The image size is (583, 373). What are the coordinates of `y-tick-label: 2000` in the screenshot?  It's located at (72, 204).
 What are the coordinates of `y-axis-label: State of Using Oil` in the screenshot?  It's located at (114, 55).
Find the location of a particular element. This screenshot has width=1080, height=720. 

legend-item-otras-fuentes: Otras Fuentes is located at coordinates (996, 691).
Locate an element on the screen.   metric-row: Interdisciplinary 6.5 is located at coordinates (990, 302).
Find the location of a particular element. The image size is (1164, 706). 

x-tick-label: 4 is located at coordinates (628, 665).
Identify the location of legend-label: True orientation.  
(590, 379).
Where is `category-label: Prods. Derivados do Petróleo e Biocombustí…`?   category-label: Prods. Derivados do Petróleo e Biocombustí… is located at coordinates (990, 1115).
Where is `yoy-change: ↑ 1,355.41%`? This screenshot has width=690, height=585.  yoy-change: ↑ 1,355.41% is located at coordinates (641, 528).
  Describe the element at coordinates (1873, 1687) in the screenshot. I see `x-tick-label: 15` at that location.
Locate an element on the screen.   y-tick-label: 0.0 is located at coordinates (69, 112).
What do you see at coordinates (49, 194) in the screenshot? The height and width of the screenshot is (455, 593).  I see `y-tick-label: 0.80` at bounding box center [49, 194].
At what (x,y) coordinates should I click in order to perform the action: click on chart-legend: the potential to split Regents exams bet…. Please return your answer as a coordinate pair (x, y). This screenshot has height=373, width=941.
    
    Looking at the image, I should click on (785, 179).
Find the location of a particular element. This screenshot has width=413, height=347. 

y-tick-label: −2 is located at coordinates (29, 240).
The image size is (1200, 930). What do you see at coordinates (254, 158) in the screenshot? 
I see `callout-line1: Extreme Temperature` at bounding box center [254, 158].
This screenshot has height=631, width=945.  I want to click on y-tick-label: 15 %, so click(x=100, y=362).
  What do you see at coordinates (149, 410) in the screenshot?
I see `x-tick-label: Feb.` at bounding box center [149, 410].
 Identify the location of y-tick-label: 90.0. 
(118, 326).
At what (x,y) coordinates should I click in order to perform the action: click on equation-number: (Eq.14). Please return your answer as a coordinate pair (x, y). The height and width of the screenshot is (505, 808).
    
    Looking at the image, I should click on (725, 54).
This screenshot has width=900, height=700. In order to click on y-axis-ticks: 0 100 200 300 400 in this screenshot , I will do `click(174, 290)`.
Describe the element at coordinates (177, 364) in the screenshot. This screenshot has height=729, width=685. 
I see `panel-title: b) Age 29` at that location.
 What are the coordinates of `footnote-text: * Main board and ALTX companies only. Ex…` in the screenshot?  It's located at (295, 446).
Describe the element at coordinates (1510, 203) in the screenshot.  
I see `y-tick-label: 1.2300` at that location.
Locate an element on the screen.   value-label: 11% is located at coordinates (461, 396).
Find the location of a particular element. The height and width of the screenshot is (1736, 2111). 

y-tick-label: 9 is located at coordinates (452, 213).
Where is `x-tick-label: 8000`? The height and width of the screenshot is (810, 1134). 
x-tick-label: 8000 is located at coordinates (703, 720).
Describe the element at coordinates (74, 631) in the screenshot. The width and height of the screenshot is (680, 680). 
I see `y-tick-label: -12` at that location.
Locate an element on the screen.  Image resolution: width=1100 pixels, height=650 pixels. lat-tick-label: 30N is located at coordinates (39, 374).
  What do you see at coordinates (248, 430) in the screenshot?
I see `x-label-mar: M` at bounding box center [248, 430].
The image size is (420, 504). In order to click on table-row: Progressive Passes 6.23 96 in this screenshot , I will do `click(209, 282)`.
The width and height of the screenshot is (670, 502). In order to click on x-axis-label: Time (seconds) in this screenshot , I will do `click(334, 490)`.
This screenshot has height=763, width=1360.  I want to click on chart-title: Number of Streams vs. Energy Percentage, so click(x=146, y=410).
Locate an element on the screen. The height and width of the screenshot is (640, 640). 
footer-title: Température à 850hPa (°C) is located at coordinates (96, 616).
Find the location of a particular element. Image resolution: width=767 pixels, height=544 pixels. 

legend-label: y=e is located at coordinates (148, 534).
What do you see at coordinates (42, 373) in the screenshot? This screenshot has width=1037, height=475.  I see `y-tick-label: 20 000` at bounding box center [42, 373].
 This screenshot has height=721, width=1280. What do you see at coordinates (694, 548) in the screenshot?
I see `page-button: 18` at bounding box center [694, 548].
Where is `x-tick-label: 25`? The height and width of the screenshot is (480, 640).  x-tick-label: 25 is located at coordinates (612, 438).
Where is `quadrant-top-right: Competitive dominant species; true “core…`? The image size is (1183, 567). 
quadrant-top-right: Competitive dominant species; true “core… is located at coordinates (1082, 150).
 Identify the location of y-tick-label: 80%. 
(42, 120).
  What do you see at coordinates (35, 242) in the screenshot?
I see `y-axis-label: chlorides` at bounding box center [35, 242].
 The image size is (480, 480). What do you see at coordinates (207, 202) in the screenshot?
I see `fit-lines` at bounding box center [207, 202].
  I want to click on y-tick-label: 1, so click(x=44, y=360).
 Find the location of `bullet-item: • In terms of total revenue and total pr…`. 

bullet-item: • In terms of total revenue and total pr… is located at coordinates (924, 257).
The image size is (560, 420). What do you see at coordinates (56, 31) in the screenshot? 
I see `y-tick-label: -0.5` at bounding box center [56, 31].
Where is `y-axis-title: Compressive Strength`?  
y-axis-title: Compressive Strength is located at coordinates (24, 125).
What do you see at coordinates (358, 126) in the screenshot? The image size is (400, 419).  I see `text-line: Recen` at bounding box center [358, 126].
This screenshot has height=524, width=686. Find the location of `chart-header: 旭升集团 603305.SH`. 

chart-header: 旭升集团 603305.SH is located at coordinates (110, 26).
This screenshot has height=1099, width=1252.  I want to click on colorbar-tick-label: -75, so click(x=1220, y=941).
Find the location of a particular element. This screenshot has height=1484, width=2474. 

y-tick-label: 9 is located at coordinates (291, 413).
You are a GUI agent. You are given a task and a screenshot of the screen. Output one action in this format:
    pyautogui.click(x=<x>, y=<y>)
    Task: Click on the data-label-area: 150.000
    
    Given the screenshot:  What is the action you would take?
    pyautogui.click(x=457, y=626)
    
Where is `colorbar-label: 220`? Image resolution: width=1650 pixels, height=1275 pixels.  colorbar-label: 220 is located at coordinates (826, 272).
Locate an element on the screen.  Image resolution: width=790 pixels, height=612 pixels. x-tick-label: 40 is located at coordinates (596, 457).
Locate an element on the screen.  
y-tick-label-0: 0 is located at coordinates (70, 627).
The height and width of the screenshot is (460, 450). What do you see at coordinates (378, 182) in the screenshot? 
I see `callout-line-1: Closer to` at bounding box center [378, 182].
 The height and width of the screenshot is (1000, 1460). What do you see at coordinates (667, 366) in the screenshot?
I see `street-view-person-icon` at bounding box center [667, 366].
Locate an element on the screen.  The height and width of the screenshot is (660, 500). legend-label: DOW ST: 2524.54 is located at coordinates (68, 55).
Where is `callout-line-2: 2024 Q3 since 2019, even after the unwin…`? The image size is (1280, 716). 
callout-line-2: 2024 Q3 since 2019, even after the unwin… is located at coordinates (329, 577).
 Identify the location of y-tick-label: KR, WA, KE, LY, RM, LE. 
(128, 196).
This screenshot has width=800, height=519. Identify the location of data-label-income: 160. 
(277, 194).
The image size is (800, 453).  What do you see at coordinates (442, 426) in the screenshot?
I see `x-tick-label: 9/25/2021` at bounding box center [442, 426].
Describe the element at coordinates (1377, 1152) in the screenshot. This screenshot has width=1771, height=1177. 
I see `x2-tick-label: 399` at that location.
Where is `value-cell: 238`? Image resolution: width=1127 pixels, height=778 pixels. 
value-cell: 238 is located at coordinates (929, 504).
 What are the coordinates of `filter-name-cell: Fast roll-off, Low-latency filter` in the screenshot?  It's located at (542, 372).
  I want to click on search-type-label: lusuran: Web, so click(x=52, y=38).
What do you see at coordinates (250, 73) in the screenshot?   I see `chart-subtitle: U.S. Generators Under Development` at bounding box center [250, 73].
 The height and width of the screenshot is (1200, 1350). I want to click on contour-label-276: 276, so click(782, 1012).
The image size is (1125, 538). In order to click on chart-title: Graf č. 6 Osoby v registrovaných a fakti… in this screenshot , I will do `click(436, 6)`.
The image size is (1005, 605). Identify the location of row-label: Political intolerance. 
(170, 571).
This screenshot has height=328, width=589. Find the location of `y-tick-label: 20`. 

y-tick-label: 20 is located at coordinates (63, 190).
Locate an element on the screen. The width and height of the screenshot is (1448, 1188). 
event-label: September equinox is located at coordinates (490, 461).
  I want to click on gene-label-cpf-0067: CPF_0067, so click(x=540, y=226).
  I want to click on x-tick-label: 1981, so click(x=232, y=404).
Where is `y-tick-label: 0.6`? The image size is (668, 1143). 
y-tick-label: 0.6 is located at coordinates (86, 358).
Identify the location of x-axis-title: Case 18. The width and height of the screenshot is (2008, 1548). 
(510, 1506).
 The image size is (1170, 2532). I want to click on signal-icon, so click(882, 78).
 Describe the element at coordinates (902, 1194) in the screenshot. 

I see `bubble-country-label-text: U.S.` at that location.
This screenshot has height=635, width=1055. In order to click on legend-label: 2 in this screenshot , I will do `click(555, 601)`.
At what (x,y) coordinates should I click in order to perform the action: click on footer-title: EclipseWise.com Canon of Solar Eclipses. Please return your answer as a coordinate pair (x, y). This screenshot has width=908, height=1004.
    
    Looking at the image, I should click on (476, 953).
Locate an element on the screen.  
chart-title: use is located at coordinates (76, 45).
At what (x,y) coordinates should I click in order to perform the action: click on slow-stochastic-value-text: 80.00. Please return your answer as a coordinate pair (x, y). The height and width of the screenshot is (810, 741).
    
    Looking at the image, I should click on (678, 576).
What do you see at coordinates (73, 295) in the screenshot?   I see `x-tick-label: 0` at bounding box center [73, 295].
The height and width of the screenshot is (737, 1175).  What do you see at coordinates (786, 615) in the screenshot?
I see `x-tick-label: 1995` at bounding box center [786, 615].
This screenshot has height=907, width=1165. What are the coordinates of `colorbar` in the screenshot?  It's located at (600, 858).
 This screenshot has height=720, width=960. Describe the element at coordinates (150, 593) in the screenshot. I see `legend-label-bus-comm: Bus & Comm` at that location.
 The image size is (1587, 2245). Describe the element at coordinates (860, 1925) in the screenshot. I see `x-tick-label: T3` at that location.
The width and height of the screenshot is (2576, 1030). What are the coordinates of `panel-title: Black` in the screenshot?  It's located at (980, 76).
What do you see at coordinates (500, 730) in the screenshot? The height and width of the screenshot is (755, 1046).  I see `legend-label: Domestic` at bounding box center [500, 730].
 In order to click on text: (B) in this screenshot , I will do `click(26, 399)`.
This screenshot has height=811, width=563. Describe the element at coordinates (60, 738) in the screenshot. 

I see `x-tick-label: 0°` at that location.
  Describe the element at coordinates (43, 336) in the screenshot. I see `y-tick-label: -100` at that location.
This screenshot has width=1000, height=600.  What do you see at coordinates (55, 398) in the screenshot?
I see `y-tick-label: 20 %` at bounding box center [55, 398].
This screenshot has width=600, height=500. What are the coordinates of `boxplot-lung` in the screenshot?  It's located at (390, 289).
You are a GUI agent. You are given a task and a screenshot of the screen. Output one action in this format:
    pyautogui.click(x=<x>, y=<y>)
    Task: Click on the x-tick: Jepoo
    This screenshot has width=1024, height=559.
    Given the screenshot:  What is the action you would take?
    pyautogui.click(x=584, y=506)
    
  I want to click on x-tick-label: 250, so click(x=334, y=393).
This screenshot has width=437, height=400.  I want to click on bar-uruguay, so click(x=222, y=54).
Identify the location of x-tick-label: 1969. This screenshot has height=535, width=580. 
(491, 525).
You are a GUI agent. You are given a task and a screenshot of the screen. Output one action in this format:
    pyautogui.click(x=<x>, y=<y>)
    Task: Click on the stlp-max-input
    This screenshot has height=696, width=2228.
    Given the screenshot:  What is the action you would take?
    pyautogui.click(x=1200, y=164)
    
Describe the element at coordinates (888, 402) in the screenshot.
____________
• **작업 지시**
목록에서 "Find the location of a particular element. Image" 문구가 있는 줄부터 "legend-label: y=e is" 문구가 있는 줄까지 양 끝 줄을 포함해 한 글자도 바꾸지 말고 다시 입력하세요.

• **실습 결과**
Find the location of a particular element. Image resolution: width=767 pixels, height=544 pixels. 

legend-label: y=e is located at coordinates (148, 534).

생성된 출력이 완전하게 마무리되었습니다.